La OIG tendrá acceso a la información y a los documentos relacionados con el presupuesto de todas las entidades gubernamentales, según definidas en esta Ley. La OIG no tendrá jurisdicción sobre las Ramas Legislativa y Judicial. Tampoco intervendrá con los municipios, la Universidad de Puerto Rico, la Oficina de Gerencia y Presupuesto (en adelante la “OGP”), la Oficina de Ética Gubernamental, la Corporación del Proyecto ENLACE del Caño Martín Peña ni la Compañía para el Desarrollo Integral de la Península de Cantera. No obstante [lo anterior], la exclusión de la OGP de la jurisdicción de la OIG no afectará el deber de la OGP de colaborar con la OIG, por lo cual la OGP tendrá que brindar acceso a la información y proveer cualquier documentación pertinente que la OIG requiera relacionada con las entidades gubernamentales según definidas en esta Ley. Las investigaciones, auditorías y cualesquiera otras intervenciones de la OIG no se verán obstaculizadas por falta de acceso a información esencial en poder de la OGP.

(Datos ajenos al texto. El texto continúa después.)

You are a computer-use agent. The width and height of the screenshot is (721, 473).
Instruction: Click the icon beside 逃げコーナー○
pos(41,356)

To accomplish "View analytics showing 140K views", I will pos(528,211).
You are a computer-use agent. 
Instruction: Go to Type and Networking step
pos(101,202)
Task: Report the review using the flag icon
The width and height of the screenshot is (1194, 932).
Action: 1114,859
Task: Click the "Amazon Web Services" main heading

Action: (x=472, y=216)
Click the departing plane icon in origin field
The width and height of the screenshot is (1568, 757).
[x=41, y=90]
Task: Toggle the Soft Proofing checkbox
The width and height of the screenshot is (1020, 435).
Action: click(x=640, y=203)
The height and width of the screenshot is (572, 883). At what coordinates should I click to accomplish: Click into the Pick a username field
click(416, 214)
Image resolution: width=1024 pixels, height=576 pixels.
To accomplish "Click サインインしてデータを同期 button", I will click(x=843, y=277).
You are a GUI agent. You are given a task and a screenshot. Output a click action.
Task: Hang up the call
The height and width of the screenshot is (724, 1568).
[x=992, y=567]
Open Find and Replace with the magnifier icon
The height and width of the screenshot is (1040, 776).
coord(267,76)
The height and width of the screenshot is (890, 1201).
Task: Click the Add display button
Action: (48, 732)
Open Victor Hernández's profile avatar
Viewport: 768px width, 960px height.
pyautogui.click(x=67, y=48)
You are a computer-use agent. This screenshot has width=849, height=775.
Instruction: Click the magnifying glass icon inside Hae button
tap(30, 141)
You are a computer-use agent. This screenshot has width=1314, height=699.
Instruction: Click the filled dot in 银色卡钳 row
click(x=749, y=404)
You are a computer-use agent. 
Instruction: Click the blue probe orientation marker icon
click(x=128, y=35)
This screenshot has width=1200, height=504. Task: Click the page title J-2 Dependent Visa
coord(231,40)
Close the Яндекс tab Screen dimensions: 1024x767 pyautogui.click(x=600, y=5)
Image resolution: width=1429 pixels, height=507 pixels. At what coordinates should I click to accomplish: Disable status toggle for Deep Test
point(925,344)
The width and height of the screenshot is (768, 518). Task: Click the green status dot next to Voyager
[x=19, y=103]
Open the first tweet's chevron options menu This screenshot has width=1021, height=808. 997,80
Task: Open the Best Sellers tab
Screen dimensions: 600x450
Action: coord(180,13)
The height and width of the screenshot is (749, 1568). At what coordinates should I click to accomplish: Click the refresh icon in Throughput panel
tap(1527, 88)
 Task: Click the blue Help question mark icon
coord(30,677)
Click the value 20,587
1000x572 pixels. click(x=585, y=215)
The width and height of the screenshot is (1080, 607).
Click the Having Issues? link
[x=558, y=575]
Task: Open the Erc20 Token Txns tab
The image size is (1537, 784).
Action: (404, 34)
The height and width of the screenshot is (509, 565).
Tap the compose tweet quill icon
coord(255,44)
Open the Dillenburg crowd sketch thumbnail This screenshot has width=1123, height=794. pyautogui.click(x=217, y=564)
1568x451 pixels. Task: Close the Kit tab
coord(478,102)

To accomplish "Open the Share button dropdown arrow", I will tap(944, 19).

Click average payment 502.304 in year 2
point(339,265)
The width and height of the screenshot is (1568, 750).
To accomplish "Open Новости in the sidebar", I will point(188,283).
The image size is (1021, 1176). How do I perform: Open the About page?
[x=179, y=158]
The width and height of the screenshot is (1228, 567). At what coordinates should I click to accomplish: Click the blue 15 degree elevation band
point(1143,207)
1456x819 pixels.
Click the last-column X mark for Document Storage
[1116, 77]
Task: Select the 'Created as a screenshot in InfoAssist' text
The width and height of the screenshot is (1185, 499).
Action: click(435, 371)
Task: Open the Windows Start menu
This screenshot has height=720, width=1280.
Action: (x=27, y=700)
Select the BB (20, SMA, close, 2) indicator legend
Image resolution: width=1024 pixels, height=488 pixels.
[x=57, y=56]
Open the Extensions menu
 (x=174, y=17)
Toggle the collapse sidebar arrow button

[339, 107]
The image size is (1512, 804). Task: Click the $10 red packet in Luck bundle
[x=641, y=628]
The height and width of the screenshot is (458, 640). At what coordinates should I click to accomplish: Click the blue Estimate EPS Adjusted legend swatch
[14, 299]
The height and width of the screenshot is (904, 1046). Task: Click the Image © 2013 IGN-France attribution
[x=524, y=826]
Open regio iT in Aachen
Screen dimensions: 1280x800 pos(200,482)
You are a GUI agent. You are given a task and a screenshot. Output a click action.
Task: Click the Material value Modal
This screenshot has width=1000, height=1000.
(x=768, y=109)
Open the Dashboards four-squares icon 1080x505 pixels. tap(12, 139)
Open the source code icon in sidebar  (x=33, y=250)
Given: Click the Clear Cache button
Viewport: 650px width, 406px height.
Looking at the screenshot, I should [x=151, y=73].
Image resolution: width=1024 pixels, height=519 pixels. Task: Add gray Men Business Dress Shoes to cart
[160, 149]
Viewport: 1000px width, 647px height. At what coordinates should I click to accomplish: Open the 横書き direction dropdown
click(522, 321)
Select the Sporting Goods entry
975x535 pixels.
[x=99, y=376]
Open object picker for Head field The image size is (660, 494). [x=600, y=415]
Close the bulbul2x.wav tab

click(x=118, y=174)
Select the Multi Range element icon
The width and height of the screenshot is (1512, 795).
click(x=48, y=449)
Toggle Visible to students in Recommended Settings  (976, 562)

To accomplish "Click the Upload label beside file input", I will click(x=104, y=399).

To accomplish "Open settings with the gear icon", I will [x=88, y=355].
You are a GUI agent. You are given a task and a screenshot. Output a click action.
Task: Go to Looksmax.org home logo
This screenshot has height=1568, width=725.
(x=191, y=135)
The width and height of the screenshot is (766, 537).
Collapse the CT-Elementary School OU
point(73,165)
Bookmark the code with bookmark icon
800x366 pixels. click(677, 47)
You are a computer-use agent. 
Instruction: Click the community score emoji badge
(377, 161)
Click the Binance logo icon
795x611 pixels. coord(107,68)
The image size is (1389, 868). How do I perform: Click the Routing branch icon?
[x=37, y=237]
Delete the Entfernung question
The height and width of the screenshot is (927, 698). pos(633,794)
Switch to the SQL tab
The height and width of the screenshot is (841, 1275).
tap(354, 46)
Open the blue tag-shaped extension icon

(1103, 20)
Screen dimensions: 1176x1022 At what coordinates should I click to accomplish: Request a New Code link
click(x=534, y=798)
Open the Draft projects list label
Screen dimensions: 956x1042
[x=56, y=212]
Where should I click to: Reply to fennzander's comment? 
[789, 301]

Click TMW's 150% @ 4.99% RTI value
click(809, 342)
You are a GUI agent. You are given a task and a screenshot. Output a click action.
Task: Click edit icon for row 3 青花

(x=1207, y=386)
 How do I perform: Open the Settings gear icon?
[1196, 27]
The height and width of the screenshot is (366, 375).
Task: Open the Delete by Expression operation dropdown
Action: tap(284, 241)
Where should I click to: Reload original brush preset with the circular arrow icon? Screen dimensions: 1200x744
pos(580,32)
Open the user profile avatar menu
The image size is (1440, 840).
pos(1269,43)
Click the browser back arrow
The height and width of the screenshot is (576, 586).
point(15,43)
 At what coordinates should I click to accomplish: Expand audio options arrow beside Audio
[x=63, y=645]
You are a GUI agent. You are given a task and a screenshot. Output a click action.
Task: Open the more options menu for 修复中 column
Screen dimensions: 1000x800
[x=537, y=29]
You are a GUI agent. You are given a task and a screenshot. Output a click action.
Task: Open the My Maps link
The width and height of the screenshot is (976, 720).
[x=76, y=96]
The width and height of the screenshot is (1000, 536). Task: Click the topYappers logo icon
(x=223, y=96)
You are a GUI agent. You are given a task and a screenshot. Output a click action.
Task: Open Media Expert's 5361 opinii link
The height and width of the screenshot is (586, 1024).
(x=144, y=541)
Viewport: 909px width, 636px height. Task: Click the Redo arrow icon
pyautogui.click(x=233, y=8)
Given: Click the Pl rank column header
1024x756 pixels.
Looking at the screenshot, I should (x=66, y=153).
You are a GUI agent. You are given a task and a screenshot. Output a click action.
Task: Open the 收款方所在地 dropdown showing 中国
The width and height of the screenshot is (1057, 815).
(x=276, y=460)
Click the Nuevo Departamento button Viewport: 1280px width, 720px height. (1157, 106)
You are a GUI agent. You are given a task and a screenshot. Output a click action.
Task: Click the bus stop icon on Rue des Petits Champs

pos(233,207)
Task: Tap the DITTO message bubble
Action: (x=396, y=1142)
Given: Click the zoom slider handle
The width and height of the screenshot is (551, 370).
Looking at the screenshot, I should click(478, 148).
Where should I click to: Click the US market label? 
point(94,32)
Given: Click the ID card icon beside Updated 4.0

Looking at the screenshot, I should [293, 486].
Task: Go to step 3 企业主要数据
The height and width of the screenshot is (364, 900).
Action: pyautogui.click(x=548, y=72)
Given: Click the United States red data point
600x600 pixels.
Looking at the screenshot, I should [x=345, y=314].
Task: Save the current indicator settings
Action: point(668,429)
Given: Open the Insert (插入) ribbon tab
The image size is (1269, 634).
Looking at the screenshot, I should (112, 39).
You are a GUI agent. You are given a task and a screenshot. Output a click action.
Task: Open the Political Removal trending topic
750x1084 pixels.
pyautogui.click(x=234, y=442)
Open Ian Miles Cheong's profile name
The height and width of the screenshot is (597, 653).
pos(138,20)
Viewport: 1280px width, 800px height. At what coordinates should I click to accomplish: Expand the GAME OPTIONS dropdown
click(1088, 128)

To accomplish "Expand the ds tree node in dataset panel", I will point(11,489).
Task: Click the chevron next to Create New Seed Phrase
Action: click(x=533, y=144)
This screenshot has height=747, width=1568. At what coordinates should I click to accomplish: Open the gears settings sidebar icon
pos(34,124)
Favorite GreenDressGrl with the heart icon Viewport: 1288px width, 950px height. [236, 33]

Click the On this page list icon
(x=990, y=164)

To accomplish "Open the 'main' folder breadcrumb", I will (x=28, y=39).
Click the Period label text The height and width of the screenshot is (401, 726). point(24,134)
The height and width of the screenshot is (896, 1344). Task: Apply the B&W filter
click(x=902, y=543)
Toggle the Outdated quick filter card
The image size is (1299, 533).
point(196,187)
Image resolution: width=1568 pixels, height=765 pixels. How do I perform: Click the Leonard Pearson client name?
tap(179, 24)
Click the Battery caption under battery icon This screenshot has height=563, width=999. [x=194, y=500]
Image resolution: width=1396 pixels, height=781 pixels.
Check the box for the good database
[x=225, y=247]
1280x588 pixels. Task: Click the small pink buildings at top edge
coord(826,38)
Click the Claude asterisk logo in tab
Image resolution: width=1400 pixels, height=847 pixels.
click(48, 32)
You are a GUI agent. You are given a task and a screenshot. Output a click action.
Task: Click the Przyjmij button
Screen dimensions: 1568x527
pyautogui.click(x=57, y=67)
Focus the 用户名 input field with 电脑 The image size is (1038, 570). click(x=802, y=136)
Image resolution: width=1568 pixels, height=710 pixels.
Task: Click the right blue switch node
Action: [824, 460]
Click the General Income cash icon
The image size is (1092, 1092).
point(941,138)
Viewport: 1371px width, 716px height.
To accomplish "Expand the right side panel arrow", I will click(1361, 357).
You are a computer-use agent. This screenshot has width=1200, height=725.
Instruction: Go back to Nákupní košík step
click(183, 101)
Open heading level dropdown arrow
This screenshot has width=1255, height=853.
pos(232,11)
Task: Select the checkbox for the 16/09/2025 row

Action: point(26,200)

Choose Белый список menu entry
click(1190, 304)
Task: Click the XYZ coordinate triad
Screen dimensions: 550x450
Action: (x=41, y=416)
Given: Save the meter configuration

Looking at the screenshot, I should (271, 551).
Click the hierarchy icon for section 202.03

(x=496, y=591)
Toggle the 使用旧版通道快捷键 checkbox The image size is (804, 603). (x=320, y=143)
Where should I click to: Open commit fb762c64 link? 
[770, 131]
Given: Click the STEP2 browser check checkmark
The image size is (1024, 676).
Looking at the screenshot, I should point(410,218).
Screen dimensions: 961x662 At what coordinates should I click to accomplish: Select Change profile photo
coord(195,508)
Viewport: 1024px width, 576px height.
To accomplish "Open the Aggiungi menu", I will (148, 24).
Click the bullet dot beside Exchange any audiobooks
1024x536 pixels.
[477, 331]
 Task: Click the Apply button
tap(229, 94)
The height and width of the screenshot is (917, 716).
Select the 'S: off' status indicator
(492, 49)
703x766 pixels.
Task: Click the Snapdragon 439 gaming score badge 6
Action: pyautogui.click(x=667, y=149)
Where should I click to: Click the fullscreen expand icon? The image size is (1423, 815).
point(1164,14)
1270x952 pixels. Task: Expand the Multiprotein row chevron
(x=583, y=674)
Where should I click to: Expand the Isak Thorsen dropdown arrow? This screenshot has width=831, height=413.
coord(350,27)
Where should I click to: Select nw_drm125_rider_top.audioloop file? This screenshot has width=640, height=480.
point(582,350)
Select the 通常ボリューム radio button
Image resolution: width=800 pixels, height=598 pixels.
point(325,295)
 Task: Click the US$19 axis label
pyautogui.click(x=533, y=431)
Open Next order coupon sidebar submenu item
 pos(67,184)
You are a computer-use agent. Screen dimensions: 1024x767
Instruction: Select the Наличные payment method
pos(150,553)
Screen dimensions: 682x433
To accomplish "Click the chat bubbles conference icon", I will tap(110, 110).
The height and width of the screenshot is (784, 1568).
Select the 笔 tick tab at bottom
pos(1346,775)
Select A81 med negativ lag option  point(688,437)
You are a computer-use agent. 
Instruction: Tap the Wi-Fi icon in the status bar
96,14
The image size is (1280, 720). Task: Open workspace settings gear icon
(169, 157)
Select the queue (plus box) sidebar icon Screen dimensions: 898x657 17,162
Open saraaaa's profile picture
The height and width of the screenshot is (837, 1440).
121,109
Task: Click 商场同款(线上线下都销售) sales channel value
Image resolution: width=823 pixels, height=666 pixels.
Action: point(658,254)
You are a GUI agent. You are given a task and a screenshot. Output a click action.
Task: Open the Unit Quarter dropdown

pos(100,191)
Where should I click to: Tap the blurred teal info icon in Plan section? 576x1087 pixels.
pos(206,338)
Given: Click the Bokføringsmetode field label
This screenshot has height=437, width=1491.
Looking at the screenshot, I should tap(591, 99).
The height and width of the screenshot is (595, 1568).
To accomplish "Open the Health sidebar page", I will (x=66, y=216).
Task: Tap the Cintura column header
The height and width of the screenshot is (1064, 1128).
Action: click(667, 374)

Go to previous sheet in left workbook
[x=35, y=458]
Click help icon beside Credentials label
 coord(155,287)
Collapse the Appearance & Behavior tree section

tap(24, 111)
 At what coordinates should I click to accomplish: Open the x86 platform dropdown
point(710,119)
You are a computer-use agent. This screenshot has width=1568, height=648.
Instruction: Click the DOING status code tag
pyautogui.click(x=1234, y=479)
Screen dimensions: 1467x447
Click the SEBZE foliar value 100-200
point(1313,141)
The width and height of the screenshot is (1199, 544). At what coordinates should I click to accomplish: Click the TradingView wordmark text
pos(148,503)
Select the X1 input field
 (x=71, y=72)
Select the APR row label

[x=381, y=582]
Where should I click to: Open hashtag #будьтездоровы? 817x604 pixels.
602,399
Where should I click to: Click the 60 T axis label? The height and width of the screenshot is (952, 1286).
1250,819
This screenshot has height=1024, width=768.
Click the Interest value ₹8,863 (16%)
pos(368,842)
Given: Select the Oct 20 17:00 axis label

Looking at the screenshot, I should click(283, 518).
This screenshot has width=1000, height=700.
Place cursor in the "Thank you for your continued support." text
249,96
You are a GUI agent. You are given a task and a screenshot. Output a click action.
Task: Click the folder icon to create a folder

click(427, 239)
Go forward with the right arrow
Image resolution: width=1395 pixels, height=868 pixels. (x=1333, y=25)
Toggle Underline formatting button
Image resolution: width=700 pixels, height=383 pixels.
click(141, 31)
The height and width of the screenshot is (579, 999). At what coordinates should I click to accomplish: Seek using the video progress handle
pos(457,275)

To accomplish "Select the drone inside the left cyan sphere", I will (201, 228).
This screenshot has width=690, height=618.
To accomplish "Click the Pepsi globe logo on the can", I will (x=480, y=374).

[las] Las entidades excluidas podrán entrar en acuerdos colaborativos con la OIG de manera que sus recursos puedan utilizarse al máximo en beneficio del pueblo y tendrán la obligación de remitir a esta, dentro de diez (10) días naturales de haberse emitido, los resultados de las intervenciones y/o auditorías de las que sean objeto, ya sea por sus respetivas unidades de auditoría interna o de auditorías realizadas por entes externos. La OIG certificará que dichas intervenciones y/o auditorías cumplen con los estándares de auditoría gubernamental generalmente aceptados, en cuanto a los principios de independencia de la organización de la auditoría, independencia del marco de referencia conceptual e independencia del Inspector General. Además, las entidades excluidas considerarán dentro de sus planes de trabajo anual de auditorías las peticiones de la OIG.
Los funcionarios que ocupen la posición de Auditor Interno dentro de las entidades excluidas, o desempeñen esas funciones, no podrán ser empleados de confianza dentro de la entidad en la que intervienen ni podrán prestar sus servicios por medio de contratación gubernamental. Esta prohibición, no será aplicable a la Rama Legislativa, ni a la Rama Judicial.”
Sección 2.-Reglamentación.
Se ordena a la Oficina del Inspector General de Puerto Rico a promulgar toda la reglamentación necesaria para implantar las disposiciones de esta Ley en un término no mayor de sesenta (60) días, contados a partir de su aprobación. El procedimiento para adoptar esta reglamentación estará exento de cumplir con las disposiciones de la Ley 38-2017, según enmendada.
Sección 3.-Supremacía.
Ante cualquier inconsistencia entre la legislación, reglamentación, órdenes administrativas o cartas circulares vigentes y las disposiciones incluidas en esta Ley, se dispone la supremacía de esta legislación y la correspondiente enmienda o derogación de cualquier inconsistencia con este mandato.
Sección 4.-Vigencia
Esta Ley comenzará a regir inmediatamente después de su aprobación.